Bernard Werber l'avait déjà imaginé dans son « papillon des étoiles », le film « Passenger » (Morten Tyldum, 2016) évoque la même chose : notre planète étant condamnée, du moins notre possibilité de pouvoir y vivre, l'idée est de partir ailleurs voir si l'herbe y est plus verte.
Avant toute chose, je tiens à souligner que cette vue des choses est typiquement américaine. Sans chercher à résoudre les problèmes sur cette planète, le plus simple est d'aller coloniser un monde vierge… ou prétendu tel. C'est après tout leur propre histoire. Des émigrants européens, chassés de chez eux, qui conquièrent un « nouveau monde » sans se soucier de débarquer dans un monde déjà habité et en oubliant, deux cents ans plus tard en érigeant un mur à la frontière mexicaine, qu'eux-mêmes ont été des émigrés.
Passé ce postulat de départ, il faut reconnaître que le livre de
Sue Burke est résolument dans l'air du temps. Car, sur cette nouvelle planète (Pax – paix), les colons entendent bien ne pas refaire les erreurs des terriens. C'est oublier que, si le monde est neuf (mais pas si différent du notre et pour cause : les conditions de vie pour l'humain doivent être présentes et cela fait étrangement ressembler la planète à notre bonne vieille Terre), eux ne le sont pas. Leur Adn est bien 100% humaine et les comportements qui en découlent aussi.

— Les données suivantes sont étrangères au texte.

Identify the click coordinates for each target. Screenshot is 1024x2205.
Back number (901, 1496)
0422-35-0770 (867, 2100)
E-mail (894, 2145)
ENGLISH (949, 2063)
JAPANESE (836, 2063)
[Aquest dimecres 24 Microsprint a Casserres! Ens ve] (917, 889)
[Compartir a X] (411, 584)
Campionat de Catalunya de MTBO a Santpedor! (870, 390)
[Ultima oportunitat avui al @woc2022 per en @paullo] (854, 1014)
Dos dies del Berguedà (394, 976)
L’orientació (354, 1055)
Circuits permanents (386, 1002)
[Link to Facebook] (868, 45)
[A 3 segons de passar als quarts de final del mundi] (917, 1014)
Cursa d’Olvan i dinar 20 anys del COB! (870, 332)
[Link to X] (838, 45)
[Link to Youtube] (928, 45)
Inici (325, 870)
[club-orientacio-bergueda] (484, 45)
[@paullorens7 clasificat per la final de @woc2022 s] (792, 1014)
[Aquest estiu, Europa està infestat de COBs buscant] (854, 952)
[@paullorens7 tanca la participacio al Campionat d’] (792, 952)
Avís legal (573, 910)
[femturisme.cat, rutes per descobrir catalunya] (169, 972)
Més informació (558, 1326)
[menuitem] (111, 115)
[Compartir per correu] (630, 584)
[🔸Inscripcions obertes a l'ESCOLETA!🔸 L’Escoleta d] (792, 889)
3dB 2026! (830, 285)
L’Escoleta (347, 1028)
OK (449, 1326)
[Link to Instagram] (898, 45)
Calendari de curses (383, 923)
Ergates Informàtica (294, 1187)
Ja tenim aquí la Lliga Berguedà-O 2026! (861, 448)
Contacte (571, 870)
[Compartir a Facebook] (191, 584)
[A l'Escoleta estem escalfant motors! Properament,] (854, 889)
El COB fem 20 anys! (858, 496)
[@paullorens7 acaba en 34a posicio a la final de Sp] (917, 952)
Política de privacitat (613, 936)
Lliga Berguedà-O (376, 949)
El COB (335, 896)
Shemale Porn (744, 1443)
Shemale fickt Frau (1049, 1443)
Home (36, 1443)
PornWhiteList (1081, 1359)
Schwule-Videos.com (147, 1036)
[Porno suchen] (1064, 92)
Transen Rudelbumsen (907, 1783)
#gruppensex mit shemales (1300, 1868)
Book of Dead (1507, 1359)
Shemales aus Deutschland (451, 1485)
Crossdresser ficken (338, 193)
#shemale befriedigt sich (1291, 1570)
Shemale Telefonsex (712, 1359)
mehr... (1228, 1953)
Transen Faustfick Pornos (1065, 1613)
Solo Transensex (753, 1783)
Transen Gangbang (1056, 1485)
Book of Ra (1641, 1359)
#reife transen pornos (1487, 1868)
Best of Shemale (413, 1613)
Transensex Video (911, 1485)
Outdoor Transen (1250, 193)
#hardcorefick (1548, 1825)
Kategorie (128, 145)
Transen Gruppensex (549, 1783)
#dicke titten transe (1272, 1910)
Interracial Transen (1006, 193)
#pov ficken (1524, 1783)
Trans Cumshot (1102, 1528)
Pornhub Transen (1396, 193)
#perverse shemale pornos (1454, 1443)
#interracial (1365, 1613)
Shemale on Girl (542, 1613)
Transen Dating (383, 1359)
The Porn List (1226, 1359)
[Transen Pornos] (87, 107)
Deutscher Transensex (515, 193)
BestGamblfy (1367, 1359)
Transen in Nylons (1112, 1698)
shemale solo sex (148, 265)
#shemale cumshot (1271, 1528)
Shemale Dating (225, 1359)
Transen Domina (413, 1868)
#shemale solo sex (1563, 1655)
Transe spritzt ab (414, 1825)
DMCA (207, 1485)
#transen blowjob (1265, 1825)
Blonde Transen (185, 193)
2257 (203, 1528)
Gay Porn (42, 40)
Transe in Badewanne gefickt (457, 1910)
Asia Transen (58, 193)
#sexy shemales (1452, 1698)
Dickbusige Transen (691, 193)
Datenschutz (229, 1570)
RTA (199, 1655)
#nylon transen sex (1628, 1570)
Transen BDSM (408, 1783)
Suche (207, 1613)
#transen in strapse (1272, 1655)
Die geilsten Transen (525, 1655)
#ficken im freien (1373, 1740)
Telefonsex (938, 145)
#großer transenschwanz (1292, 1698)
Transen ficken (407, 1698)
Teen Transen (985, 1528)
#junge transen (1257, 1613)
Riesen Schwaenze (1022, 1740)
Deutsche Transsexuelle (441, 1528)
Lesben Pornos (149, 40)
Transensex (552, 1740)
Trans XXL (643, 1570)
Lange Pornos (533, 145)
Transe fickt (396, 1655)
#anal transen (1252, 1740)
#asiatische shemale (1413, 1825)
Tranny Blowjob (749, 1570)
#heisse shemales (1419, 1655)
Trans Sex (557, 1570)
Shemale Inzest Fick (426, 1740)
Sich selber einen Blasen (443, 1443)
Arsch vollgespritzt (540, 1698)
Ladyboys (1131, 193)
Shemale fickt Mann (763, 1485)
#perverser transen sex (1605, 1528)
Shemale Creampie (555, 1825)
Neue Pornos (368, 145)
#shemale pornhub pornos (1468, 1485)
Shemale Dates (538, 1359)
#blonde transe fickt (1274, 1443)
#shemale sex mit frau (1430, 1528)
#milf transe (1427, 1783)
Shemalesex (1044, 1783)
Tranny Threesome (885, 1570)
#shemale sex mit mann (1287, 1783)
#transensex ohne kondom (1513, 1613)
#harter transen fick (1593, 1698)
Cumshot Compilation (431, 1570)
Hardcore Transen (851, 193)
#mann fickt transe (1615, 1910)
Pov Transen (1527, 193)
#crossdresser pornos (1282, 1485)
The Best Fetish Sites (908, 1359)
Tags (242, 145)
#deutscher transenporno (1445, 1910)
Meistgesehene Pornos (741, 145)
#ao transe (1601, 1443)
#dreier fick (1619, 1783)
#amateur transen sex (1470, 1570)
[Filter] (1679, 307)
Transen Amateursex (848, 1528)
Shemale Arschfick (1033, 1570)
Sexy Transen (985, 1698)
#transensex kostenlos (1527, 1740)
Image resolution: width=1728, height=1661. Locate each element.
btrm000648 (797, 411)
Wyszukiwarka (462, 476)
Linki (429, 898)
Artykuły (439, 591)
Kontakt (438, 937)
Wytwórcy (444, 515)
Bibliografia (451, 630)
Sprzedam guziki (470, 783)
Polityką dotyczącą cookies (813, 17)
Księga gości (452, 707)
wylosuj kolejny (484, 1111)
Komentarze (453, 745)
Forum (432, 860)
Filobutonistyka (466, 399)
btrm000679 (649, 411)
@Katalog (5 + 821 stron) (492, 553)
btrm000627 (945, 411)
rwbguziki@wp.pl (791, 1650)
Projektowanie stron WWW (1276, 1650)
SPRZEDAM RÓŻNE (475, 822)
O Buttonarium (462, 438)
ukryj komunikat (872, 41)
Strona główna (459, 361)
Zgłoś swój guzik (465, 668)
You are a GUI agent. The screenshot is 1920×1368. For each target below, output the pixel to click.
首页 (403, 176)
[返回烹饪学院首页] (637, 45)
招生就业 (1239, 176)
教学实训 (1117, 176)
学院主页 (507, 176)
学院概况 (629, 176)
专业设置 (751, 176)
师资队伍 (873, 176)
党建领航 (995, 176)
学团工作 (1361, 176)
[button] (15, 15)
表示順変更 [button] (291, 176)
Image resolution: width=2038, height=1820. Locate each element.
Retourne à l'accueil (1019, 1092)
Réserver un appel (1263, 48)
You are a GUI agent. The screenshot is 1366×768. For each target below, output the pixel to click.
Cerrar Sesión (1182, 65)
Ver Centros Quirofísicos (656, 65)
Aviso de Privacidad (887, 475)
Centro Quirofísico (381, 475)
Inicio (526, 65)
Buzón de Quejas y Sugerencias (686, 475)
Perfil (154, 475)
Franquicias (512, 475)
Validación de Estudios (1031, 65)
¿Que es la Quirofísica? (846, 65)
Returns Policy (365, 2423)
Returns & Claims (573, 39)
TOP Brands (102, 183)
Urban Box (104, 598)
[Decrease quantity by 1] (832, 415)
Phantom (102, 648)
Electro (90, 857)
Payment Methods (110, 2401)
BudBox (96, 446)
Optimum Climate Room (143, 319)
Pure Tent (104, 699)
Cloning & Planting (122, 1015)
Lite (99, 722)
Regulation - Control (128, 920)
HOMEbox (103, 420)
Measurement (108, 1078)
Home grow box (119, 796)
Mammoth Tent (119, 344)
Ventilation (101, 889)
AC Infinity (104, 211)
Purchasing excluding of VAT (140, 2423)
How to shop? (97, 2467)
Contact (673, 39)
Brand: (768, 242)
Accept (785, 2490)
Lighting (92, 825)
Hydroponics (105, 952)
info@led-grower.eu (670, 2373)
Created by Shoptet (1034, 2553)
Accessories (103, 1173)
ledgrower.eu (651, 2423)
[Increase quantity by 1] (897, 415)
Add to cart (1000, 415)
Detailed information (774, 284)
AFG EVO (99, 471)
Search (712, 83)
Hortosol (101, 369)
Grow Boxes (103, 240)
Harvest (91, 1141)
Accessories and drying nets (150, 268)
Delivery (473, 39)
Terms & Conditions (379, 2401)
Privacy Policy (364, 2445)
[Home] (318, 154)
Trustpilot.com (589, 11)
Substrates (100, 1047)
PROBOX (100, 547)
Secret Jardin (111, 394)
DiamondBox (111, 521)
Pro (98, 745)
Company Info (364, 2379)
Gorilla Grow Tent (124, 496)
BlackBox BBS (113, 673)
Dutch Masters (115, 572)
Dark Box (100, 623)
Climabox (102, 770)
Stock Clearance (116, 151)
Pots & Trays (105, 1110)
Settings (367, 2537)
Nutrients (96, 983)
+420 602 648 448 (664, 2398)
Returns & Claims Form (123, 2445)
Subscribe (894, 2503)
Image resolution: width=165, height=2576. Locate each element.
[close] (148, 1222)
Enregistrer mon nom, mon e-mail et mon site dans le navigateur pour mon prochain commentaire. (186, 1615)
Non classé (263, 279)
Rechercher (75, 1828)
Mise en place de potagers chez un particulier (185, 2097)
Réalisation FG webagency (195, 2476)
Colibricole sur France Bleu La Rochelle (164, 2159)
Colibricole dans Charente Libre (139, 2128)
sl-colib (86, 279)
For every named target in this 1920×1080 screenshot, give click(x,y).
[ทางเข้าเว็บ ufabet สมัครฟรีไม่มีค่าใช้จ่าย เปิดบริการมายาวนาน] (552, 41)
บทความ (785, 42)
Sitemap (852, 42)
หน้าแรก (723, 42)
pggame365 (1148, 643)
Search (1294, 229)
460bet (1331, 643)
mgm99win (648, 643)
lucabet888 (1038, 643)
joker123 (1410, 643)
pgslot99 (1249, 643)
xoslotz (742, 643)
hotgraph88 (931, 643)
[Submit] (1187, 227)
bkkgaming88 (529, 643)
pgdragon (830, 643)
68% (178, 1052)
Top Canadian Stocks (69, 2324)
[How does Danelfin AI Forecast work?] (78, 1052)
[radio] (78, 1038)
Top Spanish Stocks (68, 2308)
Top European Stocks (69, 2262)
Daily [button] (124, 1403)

En Nouvelle Zélande, depuis quelques années, certaines rivières possèdent un droit pénal, comme n'importe quel citoyen. Ainsi, elles peuvent porter plainte devant un tribunal pour outrage (pollution, assèchement, détournement, etc). Dans
Semiosis, ce sont les arbres, notamment une espèce de bambou arc-en-ciel, qui deviennent les égaux des humains. On assiste durant toute l'histoire à une symbiose recherchée entre l'animal et le végétal. En ce sens,
Semiosis est un véritable roman écologique d'anticipation.
Seule ombre au tableau : à trop vouloir expliquer, décrire, décortiquer les sentiments (des plantes et des humains),
Sue Burke abandonne l'intrigue. Il n'y a pas plus d'histoire, de « scénario » que dans le premier blockbuster hollywoodien venu. Et cela rend la lecture moins palpitante. Cependant, vous constaterez lors de votre prochaine balade en forêt que votre regard sur les grands arbres aura changé.